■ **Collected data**
-=-=-=-=-
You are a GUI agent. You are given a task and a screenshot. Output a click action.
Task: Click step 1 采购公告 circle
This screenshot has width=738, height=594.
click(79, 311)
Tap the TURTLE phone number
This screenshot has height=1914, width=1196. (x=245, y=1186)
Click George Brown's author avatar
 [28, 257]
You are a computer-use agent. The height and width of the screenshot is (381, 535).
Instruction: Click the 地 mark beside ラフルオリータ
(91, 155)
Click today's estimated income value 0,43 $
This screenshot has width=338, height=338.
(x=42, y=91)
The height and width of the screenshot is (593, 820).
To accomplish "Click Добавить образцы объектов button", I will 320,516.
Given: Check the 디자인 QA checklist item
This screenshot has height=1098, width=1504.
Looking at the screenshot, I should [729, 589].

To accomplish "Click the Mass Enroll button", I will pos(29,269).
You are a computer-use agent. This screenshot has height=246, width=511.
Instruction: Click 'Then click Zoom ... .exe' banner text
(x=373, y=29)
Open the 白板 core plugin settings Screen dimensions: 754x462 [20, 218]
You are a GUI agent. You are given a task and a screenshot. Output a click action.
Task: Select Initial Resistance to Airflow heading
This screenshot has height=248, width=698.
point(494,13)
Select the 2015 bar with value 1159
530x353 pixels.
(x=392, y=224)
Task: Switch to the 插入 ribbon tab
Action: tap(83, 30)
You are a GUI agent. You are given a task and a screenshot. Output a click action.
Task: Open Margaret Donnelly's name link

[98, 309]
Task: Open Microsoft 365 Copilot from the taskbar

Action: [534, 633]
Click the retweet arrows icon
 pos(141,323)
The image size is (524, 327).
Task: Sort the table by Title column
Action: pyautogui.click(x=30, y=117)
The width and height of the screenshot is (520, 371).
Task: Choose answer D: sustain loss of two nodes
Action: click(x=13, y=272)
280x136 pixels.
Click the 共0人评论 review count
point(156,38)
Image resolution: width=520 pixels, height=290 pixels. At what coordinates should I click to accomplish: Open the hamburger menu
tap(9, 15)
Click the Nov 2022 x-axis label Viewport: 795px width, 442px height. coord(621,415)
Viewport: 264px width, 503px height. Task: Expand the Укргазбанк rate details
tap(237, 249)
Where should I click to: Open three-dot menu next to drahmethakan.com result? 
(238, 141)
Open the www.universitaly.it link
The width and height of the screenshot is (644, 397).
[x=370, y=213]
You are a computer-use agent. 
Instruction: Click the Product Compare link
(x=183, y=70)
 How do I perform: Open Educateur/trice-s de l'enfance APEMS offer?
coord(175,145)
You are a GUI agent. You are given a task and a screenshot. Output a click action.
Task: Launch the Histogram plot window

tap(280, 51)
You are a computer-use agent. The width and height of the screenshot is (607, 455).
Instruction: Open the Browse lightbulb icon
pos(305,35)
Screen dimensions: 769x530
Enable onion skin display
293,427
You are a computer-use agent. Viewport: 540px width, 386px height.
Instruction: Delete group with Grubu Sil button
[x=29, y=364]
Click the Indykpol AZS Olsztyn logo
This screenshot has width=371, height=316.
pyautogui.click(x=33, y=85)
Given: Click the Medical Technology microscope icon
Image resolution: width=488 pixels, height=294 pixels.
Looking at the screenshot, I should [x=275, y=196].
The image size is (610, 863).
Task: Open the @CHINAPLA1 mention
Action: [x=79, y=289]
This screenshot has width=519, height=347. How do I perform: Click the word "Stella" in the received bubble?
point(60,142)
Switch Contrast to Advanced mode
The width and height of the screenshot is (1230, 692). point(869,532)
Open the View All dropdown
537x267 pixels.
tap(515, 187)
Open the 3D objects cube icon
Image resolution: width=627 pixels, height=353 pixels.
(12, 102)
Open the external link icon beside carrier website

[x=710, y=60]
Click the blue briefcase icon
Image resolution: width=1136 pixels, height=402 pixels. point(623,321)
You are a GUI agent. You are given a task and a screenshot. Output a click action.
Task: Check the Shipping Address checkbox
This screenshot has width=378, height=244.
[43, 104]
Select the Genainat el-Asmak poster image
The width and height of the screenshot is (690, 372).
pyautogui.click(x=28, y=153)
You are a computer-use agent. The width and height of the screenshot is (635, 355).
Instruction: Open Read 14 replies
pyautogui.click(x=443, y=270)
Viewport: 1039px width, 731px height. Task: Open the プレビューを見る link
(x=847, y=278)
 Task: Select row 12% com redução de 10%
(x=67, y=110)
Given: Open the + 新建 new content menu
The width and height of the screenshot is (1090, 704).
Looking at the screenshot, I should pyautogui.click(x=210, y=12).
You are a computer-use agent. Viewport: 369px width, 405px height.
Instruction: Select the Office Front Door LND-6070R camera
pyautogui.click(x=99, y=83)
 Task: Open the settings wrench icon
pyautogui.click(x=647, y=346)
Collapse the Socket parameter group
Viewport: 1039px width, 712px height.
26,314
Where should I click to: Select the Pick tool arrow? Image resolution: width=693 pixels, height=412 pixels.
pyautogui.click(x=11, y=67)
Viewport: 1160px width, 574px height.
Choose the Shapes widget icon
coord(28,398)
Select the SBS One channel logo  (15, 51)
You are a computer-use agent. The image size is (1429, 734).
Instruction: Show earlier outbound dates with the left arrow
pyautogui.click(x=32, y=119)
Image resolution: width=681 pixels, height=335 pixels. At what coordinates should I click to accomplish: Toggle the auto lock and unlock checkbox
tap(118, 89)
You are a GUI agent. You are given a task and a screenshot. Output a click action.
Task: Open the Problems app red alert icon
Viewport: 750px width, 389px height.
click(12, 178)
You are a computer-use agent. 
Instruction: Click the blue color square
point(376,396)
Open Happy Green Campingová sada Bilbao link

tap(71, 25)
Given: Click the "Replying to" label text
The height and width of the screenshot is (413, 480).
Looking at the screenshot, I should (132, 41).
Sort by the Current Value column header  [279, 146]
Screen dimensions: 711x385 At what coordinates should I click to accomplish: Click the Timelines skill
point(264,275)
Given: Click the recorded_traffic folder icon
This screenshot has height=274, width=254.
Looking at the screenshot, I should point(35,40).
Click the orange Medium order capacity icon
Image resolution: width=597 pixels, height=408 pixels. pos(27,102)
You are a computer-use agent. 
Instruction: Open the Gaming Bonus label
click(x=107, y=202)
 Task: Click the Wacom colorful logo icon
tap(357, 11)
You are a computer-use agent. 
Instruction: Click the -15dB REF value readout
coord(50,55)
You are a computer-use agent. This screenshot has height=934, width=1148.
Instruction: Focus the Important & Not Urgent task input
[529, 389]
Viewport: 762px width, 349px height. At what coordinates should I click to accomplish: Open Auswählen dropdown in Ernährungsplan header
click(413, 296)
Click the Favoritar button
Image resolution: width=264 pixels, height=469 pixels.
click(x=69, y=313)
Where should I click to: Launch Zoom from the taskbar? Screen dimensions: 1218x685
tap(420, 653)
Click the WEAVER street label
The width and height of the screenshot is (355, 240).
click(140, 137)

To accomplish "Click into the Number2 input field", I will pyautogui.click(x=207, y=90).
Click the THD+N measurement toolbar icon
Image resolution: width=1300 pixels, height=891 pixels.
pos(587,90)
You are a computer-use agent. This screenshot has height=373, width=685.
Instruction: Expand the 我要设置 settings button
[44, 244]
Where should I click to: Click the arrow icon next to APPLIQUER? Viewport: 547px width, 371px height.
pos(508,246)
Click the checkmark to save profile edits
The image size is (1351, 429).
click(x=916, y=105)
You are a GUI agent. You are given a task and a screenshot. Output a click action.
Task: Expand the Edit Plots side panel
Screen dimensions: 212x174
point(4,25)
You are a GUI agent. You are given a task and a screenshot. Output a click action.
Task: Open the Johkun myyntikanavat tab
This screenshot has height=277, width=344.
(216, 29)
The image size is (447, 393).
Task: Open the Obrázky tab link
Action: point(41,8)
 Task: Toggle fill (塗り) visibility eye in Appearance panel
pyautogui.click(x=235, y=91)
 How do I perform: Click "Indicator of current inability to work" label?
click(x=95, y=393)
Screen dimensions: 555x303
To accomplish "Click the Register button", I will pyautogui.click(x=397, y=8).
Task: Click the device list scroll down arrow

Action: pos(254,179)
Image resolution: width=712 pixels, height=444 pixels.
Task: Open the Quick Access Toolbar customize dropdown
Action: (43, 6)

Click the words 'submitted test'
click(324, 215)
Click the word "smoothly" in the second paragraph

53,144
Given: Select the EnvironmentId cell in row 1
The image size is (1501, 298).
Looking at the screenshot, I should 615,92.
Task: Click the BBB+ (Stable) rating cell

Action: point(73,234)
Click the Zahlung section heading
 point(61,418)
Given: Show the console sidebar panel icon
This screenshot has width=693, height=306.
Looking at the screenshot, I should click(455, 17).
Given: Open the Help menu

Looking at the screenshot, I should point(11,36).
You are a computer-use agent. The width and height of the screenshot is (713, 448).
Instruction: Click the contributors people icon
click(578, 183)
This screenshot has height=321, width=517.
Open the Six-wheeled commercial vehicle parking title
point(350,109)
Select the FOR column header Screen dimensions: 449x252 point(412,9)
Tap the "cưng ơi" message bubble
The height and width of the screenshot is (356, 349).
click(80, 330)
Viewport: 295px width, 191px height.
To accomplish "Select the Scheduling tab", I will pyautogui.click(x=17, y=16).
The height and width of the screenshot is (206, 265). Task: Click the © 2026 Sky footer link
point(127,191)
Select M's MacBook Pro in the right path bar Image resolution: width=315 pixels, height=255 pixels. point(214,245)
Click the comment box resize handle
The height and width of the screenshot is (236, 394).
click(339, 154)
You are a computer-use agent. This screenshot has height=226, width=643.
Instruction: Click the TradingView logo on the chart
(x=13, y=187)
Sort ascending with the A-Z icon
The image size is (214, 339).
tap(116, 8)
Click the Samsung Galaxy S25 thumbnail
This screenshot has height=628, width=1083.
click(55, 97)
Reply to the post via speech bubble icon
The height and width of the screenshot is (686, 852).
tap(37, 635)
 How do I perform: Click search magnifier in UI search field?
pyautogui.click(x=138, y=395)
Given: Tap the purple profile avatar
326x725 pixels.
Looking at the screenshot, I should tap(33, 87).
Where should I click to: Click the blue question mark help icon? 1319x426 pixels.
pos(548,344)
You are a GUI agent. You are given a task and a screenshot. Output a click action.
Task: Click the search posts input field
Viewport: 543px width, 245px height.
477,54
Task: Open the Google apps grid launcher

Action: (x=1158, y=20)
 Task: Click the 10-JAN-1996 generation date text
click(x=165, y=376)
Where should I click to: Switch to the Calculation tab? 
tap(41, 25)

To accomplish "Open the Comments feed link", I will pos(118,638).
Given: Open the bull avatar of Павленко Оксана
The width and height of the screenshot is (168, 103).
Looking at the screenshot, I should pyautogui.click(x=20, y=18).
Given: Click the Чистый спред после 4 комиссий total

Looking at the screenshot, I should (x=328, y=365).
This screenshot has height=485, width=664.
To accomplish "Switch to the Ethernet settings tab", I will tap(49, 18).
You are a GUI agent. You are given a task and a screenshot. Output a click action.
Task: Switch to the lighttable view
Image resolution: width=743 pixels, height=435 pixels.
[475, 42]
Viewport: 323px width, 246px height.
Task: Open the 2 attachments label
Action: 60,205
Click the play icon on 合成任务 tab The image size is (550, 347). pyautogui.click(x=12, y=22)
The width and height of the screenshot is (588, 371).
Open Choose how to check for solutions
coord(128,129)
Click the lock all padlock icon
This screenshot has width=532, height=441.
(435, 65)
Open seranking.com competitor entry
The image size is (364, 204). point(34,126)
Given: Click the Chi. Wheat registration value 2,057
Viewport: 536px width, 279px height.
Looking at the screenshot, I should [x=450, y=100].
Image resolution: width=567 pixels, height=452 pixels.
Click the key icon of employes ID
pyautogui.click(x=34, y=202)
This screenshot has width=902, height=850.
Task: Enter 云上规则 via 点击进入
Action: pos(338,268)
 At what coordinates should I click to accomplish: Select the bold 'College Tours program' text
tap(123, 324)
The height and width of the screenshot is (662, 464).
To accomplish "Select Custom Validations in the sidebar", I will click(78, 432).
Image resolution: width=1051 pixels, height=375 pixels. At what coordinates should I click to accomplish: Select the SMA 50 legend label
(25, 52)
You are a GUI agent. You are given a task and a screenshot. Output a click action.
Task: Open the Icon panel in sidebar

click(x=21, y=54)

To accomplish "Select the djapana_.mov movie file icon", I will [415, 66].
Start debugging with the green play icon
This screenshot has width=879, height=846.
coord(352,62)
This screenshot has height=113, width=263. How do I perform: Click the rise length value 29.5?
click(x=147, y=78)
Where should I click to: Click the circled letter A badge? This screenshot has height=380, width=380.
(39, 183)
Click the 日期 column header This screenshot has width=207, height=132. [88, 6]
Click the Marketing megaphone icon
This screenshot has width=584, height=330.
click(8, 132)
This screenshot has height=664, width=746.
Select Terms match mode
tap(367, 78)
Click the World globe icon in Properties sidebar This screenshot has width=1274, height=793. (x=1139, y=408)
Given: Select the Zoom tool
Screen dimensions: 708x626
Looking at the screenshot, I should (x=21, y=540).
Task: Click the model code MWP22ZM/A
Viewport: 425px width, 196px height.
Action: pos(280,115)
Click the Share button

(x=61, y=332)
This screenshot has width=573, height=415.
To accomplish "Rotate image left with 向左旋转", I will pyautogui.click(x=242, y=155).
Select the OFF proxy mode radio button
-=-=-=-=-
■ **Problem to solve**
Using the entries above, output exactly the lines between the line holding "Image resolution: width=681" and the line holding "Given: Click the recorded_traffic folder icon", end lines included, and nothing more.

■ **Solution**
Image resolution: width=681 pixels, height=335 pixels. At what coordinates should I click to accomplish: Toggle the auto lock and unlock checkbox
tap(118, 89)
You are a GUI agent. You are given a task and a screenshot. Output a click action.
Task: Open the Problems app red alert icon
Viewport: 750px width, 389px height.
click(12, 178)
You are a computer-use agent. 
Instruction: Click the blue color square
point(376,396)
Open Happy Green Campingová sada Bilbao link

tap(71, 25)
Given: Click the "Replying to" label text
The height and width of the screenshot is (413, 480).
Looking at the screenshot, I should (132, 41).
Sort by the Current Value column header  [279, 146]
Screen dimensions: 711x385 At what coordinates should I click to accomplish: Click the Timelines skill
point(264,275)
Given: Click the recorded_traffic folder icon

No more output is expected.